(Entries on target coordinates)
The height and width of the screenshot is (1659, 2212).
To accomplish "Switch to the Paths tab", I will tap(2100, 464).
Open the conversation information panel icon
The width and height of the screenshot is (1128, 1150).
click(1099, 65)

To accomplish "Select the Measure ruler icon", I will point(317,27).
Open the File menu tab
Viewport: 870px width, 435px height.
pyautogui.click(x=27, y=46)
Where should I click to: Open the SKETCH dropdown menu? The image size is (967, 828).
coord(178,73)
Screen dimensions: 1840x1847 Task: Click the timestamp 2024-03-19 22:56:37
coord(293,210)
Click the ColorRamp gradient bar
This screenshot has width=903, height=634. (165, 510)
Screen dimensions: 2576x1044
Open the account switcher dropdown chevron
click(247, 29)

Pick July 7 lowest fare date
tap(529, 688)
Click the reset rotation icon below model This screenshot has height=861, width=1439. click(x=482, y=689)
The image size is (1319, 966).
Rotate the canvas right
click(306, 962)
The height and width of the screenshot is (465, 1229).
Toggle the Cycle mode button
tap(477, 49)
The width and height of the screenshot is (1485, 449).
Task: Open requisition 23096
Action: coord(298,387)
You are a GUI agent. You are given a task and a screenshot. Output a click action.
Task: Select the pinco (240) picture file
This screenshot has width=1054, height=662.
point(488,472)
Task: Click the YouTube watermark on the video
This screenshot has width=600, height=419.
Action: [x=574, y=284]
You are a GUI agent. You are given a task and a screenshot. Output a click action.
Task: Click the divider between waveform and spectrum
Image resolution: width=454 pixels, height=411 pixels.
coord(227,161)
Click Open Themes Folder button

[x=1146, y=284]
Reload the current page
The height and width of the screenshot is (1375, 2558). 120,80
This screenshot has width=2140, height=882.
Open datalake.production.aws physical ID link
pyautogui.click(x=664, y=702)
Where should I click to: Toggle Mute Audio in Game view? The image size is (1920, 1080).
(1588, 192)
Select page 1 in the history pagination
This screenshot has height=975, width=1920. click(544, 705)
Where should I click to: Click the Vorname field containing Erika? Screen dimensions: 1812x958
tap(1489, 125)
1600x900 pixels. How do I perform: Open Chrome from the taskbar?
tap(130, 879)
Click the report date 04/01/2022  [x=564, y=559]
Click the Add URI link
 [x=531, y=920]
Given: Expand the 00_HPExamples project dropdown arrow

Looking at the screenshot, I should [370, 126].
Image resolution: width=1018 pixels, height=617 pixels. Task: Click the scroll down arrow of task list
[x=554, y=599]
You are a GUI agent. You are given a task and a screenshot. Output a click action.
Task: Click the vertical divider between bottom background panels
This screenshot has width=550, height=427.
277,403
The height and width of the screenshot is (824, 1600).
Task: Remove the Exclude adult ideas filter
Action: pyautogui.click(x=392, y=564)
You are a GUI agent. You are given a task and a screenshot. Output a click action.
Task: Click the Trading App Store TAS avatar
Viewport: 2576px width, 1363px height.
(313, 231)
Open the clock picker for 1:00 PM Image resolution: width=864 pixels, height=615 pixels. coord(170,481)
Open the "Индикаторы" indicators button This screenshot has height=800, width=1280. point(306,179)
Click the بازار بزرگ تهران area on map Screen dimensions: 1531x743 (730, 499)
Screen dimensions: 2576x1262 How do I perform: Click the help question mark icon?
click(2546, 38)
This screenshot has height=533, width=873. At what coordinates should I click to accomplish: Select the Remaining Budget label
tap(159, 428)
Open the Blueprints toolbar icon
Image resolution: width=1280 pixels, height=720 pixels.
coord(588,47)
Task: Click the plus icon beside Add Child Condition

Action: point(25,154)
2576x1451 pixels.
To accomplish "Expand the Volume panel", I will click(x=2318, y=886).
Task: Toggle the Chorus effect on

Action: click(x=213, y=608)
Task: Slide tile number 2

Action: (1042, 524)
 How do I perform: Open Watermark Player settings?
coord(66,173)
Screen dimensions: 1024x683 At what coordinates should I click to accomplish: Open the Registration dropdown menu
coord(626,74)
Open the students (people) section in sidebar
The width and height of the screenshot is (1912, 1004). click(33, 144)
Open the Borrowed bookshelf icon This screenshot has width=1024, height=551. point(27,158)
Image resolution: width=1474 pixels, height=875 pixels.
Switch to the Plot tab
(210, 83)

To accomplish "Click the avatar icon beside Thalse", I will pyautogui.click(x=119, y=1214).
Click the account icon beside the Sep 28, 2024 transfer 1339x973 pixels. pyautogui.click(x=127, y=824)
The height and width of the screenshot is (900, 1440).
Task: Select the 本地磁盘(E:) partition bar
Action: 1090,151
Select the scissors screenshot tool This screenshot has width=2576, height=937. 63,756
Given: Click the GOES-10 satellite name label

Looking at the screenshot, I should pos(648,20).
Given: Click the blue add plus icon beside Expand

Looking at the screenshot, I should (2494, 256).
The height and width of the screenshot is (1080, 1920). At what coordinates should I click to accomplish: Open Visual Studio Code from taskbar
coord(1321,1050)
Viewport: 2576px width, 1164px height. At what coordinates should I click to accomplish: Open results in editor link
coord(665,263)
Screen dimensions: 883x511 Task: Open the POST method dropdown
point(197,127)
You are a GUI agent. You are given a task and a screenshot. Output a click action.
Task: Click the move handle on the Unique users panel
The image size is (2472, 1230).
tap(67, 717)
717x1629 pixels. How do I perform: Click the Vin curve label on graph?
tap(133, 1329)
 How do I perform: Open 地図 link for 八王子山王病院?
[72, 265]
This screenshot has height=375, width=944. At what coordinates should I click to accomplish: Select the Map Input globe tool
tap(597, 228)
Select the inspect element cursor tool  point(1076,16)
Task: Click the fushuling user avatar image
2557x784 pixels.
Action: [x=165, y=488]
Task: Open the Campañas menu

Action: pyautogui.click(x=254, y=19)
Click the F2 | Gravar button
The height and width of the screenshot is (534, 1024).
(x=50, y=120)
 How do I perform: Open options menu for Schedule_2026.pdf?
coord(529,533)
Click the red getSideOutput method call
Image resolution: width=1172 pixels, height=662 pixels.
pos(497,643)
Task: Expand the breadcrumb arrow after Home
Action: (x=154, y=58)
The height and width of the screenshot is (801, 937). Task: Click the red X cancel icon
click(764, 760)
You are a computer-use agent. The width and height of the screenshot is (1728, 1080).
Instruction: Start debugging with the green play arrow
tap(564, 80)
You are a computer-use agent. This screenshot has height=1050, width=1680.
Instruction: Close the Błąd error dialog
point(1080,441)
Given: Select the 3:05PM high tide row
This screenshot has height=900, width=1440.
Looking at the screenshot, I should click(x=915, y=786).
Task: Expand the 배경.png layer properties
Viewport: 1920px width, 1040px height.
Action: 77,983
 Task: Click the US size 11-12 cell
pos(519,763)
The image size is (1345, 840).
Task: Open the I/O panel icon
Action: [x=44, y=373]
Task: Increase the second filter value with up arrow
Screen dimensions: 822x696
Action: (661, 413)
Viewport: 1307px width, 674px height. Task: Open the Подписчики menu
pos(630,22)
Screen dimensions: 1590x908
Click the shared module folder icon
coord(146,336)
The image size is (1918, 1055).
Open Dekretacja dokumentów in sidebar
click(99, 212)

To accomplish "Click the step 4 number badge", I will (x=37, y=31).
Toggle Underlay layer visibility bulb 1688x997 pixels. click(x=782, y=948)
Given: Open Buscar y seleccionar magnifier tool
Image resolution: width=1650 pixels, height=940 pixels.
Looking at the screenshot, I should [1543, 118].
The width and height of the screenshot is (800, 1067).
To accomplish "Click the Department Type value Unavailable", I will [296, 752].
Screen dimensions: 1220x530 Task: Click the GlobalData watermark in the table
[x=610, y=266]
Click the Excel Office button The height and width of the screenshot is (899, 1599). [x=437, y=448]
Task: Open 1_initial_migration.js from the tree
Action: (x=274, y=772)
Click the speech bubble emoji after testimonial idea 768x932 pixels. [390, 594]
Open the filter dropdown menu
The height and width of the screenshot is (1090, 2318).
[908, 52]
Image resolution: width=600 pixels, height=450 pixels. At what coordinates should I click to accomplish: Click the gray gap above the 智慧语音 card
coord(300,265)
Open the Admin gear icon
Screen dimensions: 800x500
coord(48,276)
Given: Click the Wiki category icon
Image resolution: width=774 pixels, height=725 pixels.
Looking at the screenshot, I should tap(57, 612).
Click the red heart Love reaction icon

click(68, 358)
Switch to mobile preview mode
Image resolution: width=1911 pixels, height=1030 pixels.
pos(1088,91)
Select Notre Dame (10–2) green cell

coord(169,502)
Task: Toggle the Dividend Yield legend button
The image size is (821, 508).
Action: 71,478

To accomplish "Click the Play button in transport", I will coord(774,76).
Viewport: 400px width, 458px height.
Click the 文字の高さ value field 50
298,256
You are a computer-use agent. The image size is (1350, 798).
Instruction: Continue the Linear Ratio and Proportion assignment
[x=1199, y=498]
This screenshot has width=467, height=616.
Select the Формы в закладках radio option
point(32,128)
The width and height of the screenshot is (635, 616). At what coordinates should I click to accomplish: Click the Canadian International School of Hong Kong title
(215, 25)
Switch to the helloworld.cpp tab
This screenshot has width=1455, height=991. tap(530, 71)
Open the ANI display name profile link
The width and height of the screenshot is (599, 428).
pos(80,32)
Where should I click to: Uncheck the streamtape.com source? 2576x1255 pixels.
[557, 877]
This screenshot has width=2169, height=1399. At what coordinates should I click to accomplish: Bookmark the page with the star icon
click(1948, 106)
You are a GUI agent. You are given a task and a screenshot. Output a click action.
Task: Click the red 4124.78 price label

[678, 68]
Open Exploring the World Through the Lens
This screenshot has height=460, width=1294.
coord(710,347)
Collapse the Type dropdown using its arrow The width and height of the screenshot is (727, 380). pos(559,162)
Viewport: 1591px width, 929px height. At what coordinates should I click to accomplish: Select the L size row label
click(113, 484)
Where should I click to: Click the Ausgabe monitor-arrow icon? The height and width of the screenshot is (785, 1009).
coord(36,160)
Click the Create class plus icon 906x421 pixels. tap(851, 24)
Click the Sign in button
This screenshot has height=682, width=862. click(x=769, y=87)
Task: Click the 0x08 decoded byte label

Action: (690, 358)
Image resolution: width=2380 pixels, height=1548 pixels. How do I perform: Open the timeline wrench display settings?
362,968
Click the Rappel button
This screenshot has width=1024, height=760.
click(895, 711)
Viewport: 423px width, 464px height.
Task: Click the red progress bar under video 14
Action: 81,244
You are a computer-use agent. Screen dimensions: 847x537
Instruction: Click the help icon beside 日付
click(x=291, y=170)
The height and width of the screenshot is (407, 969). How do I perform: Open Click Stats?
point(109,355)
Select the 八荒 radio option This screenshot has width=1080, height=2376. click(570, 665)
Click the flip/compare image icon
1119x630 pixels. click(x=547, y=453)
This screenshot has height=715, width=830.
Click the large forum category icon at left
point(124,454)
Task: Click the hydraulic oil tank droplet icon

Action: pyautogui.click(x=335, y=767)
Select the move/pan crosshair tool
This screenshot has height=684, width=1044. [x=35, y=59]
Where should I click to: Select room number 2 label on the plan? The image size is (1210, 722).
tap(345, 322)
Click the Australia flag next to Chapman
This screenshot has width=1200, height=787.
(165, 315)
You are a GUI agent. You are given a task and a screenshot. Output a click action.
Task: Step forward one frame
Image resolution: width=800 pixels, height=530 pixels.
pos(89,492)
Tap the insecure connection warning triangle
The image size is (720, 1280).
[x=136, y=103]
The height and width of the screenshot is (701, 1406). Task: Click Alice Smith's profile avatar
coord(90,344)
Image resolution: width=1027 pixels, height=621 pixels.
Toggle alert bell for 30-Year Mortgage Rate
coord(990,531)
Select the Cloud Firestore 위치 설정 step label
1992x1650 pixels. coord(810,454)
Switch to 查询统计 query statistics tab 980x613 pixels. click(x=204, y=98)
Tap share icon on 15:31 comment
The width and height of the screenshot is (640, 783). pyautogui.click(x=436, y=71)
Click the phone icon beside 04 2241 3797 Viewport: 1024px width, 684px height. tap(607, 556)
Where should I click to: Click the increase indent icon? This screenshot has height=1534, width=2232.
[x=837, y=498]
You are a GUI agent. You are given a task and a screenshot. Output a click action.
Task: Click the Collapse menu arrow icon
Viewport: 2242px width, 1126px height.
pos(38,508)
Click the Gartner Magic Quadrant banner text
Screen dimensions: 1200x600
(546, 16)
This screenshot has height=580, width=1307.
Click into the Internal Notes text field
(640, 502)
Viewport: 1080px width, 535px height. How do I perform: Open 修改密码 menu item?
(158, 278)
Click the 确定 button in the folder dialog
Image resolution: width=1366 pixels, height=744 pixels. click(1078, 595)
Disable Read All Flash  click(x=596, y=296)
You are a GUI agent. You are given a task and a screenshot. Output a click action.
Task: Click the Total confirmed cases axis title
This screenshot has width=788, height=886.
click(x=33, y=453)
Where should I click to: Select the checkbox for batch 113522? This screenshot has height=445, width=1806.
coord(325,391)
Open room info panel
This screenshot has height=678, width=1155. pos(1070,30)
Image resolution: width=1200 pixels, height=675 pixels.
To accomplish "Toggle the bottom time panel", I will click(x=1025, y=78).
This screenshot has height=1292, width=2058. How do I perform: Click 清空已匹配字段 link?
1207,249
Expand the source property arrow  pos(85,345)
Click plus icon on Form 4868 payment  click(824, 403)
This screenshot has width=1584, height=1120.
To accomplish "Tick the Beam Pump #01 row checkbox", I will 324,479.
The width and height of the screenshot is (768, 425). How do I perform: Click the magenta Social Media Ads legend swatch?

**TASK STATEMENT**
Transcribe the rows above without any change, from the line containing "2576x1451 pixels." up to and including the line containing "Looking at the screenshot, I should (2494, 256).".

**COMPLETED TASK**
2576x1451 pixels.
To accomplish "Expand the Volume panel", I will click(x=2318, y=886).
Task: Toggle the Chorus effect on

Action: click(x=213, y=608)
Task: Slide tile number 2

Action: (1042, 524)
 How do I perform: Open Watermark Player settings?
coord(66,173)
Screen dimensions: 1024x683 At what coordinates should I click to accomplish: Open the Registration dropdown menu
coord(626,74)
Open the students (people) section in sidebar
The width and height of the screenshot is (1912, 1004). click(33, 144)
Open the Borrowed bookshelf icon This screenshot has width=1024, height=551. point(27,158)
Image resolution: width=1474 pixels, height=875 pixels.
Switch to the Plot tab
(210, 83)

To accomplish "Click the avatar icon beside Thalse", I will pyautogui.click(x=119, y=1214).
Click the account icon beside the Sep 28, 2024 transfer 1339x973 pixels. pyautogui.click(x=127, y=824)
The height and width of the screenshot is (900, 1440).
Task: Select the 本地磁盘(E:) partition bar
Action: 1090,151
Select the scissors screenshot tool This screenshot has width=2576, height=937. 63,756
Given: Click the GOES-10 satellite name label

Looking at the screenshot, I should pos(648,20).
Given: Click the blue add plus icon beside Expand

Looking at the screenshot, I should (2494, 256).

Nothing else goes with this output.